▸ **Exercise prompt**: Only the lines below starting at the one that contains "This screenshot has width=896, height=464." and ending at the one that contains "Given: Switch Finder to column view" are to be reproduced, exactly and with both ends kept.

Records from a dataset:

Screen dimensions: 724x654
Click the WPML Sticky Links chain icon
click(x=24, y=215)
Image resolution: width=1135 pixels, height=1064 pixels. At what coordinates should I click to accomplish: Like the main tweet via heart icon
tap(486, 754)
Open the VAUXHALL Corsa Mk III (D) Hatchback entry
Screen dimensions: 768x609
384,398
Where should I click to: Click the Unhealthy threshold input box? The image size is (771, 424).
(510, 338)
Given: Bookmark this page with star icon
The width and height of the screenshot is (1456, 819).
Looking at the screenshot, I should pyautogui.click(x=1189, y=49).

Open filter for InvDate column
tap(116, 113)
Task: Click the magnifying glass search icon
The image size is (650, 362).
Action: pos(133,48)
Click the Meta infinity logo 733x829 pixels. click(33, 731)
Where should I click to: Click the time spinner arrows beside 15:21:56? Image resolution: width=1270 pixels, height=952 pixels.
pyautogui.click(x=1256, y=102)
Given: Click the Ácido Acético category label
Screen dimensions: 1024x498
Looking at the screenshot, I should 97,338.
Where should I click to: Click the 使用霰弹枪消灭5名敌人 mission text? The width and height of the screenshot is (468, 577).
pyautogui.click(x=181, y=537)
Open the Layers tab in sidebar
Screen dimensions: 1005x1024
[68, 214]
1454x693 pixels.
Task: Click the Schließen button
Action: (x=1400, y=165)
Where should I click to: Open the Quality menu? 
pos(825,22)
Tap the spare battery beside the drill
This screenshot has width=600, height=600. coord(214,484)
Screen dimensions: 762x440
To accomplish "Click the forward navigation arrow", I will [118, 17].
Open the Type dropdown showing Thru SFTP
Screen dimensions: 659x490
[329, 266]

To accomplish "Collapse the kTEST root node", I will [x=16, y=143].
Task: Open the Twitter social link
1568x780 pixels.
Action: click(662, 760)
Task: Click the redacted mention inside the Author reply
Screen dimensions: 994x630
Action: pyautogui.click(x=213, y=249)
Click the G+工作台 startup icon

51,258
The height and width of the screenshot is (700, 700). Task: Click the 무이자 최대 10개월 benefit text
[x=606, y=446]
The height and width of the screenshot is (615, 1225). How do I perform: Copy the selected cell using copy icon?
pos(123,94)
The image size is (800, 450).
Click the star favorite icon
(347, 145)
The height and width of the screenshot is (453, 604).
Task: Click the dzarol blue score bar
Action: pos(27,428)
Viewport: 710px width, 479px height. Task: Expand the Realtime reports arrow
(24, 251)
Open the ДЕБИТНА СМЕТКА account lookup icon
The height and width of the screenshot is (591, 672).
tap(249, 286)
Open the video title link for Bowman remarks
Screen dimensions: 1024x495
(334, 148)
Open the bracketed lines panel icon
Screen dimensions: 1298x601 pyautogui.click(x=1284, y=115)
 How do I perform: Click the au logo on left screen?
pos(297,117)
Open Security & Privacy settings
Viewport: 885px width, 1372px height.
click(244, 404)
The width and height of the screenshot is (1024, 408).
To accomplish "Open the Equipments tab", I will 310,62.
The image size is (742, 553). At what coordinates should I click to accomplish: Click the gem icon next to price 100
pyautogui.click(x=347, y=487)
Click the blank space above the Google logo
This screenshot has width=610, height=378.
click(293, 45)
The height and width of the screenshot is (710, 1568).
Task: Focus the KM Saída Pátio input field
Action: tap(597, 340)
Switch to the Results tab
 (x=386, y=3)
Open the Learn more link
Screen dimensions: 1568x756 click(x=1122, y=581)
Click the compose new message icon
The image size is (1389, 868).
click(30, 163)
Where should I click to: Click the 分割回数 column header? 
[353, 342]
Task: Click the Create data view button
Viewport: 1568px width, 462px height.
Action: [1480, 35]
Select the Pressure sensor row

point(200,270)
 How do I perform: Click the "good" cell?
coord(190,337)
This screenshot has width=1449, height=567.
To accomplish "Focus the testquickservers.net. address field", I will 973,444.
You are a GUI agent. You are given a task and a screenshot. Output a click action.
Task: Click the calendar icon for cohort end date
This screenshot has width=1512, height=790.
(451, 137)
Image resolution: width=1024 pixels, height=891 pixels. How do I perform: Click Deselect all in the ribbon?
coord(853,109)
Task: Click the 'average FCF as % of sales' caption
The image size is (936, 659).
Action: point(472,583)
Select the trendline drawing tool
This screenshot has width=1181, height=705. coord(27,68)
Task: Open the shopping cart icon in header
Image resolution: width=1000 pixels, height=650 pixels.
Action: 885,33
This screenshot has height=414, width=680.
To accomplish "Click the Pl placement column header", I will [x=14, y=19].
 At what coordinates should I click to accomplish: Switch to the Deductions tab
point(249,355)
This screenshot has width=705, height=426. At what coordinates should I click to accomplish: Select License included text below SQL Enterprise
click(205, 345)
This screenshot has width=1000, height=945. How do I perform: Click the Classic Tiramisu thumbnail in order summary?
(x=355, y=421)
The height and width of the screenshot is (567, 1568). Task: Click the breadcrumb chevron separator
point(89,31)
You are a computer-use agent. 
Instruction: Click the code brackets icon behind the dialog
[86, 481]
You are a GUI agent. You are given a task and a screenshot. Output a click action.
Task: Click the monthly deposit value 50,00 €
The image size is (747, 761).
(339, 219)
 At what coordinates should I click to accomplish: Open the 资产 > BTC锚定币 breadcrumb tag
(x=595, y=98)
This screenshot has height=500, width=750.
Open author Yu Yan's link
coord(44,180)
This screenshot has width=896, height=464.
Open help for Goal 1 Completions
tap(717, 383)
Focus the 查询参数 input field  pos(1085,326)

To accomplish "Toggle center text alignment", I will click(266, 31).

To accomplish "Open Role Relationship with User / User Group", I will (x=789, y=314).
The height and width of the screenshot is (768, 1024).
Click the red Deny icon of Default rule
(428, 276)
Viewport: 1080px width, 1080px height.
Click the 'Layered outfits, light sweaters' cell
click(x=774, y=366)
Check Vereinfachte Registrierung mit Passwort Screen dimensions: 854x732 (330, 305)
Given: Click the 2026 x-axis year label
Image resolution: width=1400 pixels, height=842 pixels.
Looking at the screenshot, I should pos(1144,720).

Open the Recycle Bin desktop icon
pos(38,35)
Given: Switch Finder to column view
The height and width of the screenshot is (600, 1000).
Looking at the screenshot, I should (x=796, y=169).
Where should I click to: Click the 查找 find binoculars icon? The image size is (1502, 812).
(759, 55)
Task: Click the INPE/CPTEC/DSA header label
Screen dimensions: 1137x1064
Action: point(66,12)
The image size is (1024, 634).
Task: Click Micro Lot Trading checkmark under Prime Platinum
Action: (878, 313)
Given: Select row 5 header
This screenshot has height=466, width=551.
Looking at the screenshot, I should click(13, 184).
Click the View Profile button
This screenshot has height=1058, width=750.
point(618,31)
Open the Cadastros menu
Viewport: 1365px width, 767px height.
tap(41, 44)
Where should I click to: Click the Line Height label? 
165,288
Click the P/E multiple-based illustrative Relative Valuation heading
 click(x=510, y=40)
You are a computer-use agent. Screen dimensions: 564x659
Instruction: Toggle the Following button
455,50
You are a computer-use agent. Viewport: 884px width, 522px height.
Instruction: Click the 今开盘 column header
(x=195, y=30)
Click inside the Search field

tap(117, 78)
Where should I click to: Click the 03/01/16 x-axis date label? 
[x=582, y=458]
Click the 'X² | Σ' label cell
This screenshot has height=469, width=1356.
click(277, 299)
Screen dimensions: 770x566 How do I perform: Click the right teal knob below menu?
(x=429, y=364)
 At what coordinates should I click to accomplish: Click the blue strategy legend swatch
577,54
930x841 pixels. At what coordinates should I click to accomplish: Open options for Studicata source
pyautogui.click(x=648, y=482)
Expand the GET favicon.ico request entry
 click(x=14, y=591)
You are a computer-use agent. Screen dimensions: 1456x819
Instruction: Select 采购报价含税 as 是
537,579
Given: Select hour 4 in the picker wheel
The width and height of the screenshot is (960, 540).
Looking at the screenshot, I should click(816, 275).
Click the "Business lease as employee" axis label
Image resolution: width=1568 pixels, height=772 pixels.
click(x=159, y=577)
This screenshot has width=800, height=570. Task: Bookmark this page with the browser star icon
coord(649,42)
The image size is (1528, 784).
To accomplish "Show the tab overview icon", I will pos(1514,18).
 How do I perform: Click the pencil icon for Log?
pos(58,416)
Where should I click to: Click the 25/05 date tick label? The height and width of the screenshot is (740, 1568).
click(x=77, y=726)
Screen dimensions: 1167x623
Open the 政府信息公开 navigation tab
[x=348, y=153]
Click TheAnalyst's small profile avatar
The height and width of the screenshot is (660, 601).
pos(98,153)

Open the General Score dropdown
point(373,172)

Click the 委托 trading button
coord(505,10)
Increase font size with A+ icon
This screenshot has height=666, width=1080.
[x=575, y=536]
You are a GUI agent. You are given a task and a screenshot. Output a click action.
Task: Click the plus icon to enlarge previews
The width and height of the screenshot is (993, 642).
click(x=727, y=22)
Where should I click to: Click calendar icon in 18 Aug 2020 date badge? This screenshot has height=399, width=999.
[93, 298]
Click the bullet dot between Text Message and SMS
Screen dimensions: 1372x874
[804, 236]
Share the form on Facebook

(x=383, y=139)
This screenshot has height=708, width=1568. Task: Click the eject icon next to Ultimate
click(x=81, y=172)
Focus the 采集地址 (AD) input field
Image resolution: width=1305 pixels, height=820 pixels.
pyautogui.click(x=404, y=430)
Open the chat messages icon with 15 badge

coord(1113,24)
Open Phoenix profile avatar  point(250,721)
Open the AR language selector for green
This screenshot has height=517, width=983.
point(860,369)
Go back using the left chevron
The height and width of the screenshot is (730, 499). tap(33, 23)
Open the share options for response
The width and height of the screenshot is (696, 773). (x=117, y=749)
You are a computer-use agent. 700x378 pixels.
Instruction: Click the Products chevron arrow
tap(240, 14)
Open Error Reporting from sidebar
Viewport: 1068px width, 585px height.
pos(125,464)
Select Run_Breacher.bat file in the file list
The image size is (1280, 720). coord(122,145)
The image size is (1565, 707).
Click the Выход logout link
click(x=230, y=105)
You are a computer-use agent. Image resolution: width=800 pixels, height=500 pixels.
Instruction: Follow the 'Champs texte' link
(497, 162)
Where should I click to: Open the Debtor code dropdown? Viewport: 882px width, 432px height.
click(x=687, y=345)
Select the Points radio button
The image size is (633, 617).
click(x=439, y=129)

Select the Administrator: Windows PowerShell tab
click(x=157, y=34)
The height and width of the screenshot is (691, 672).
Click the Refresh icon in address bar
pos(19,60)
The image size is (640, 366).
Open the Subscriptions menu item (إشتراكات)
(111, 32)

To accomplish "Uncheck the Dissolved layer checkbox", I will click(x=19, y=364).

▸ **Response area**:
This screenshot has width=896, height=464.
Open help for Goal 1 Completions
tap(717, 383)
Focus the 查询参数 input field  pos(1085,326)

To accomplish "Toggle center text alignment", I will click(266, 31).

To accomplish "Open Role Relationship with User / User Group", I will (x=789, y=314).
The height and width of the screenshot is (768, 1024).
Click the red Deny icon of Default rule
(428, 276)
Viewport: 1080px width, 1080px height.
Click the 'Layered outfits, light sweaters' cell
click(x=774, y=366)
Check Vereinfachte Registrierung mit Passwort Screen dimensions: 854x732 (330, 305)
Given: Click the 2026 x-axis year label
Image resolution: width=1400 pixels, height=842 pixels.
Looking at the screenshot, I should pos(1144,720).

Open the Recycle Bin desktop icon
pos(38,35)
Given: Switch Finder to column view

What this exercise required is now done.